Obiettivo dell'esercizio: Riporta tutte le righe seguenti in una tabella Markdown con due colonne, «Numero» e «Testo», tralasciando le righe vuote.

※ ※ ※

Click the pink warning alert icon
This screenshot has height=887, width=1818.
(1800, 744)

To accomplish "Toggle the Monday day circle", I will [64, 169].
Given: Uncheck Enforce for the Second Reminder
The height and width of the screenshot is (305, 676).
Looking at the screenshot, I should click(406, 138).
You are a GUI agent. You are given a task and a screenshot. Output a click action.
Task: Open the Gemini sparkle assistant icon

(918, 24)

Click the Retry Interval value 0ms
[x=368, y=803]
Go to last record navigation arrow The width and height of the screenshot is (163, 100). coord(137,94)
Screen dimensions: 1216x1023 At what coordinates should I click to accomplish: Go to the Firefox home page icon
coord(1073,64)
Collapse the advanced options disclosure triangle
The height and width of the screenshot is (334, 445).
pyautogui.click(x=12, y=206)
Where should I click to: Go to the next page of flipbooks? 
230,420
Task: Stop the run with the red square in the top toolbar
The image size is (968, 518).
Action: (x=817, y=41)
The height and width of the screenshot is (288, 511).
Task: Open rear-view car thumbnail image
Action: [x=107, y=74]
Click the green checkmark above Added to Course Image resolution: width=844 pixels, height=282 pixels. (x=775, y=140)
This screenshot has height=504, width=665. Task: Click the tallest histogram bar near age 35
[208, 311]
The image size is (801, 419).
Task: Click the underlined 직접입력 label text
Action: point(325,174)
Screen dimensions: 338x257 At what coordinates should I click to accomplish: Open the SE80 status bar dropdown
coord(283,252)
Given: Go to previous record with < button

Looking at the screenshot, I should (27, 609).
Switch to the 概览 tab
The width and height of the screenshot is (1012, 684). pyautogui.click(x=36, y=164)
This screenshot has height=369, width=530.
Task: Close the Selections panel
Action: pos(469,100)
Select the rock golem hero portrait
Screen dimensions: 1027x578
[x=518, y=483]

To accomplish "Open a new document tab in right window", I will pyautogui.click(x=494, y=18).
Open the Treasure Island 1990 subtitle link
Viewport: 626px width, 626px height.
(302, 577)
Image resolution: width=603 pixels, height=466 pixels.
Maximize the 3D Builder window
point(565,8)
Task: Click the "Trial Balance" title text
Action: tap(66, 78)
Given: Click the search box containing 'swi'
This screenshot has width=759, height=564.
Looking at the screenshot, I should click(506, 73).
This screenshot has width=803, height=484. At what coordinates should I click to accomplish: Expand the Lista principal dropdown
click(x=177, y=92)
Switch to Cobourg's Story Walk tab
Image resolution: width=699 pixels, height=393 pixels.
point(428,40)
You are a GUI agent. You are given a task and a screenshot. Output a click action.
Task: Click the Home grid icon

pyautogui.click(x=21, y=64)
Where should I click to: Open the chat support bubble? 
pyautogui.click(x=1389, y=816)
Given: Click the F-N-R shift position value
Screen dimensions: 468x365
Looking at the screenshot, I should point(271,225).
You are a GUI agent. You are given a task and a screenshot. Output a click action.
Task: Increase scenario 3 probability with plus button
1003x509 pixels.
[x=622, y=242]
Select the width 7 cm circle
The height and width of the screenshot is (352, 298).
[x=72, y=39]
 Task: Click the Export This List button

※ ※ ※

Svolgimento:
| Numero | Testo |
|---|---|
| 1 | Click the pink warning alert icon |
| 2 | This screenshot has height=887, width=1818. |
| 3 | (1800, 744) |
| 4 | To accomplish "Toggle the Monday day circle", I will [64, 169]. |
| 5 | Given: Uncheck Enforce for the Second Reminder |
| 6 | The height and width of the screenshot is (305, 676). |
| 7 | Looking at the screenshot, I should click(406, 138). |
| 8 | You are a GUI agent. You are given a task and a screenshot. Output a click action. |
| 9 | Task: Open the Gemini sparkle assistant icon |
| 10 | (918, 24) |
| 11 | Click the Retry Interval value 0ms |
| 12 | [x=368, y=803] |
| 13 | Go to last record navigation arrow The width and height of the screenshot is (163, 100). coord(137,94) |
| 14 | Screen dimensions: 1216x1023 At what coordinates should I click to accomplish: Go to the Firefox home page icon |
| 15 | coord(1073,64) |
| 16 | Collapse the advanced options disclosure triangle |
| 17 | The height and width of the screenshot is (334, 445). |
| 18 | pyautogui.click(x=12, y=206) |
| 19 | Where should I click to: Go to the next page of flipbooks?  |
| 20 | 230,420 |
| 21 | Task: Stop the run with the red square in the top toolbar |
| 22 | The image size is (968, 518). |
| 23 | Action: (x=817, y=41) |
| 24 | The height and width of the screenshot is (288, 511). |
| 25 | Task: Open rear-view car thumbnail image |
| 26 | Action: [x=107, y=74] |
| 27 | Click the green checkmark above Added to Course Image resolution: width=844 pixels, height=282 pixels. (x=775, y=140) |
| 28 | This screenshot has height=504, width=665. Task: Click the tallest histogram bar near age 35 |
| 29 | [208, 311] |
| 30 | The image size is (801, 419). |
| 31 | Task: Click the underlined 직접입력 label text |
| 32 | Action: point(325,174) |
| 33 | Screen dimensions: 338x257 At what coordinates should I click to accomplish: Open the SE80 status bar dropdown |
| 34 | coord(283,252) |
| 35 | Given: Go to previous record with < button |
| 36 | Looking at the screenshot, I should (27, 609). |
| 37 | Switch to the 概览 tab |
| 38 | The width and height of the screenshot is (1012, 684). pyautogui.click(x=36, y=164) |
| 39 | This screenshot has height=369, width=530. |
| 40 | Task: Close the Selections panel |
| 41 | Action: pos(469,100) |
| 42 | Select the rock golem hero portrait |
| 43 | Screen dimensions: 1027x578 |
| 44 | [x=518, y=483] |
| 45 | To accomplish "Open a new document tab in right window", I will pyautogui.click(x=494, y=18). |
| 46 | Open the Treasure Island 1990 subtitle link |
| 47 | Viewport: 626px width, 626px height. |
| 48 | (302, 577) |
| 49 | Image resolution: width=603 pixels, height=466 pixels. |
| 50 | Maximize the 3D Builder window |
| 51 | point(565,8) |
| 52 | Task: Click the "Trial Balance" title text |
| 53 | Action: tap(66, 78) |
| 54 | Given: Click the search box containing 'swi' |
| 55 | This screenshot has width=759, height=564. |
| 56 | Looking at the screenshot, I should click(506, 73). |
| 57 | This screenshot has width=803, height=484. At what coordinates should I click to accomplish: Expand the Lista principal dropdown |
| 58 | click(x=177, y=92) |
| 59 | Switch to Cobourg's Story Walk tab |
| 60 | Image resolution: width=699 pixels, height=393 pixels. |
| 61 | point(428,40) |
| 62 | You are a GUI agent. You are given a task and a screenshot. Output a click action. |
| 63 | Task: Click the Home grid icon |
| 64 | pyautogui.click(x=21, y=64) |
| 65 | Where should I click to: Open the chat support bubble?  |
| 66 | pyautogui.click(x=1389, y=816) |
| 67 | Given: Click the F-N-R shift position value |
| 68 | Screen dimensions: 468x365 |
| 69 | Looking at the screenshot, I should point(271,225). |
| 70 | You are a GUI agent. You are given a task and a screenshot. Output a click action. |
| 71 | Task: Increase scenario 3 probability with plus button |
| 72 | 1003x509 pixels. |
| 73 | [x=622, y=242] |
| 74 | Select the width 7 cm circle |
| 75 | The height and width of the screenshot is (352, 298). |
| 76 | [x=72, y=39] |
| 77 |  Task: Click the Export This List button |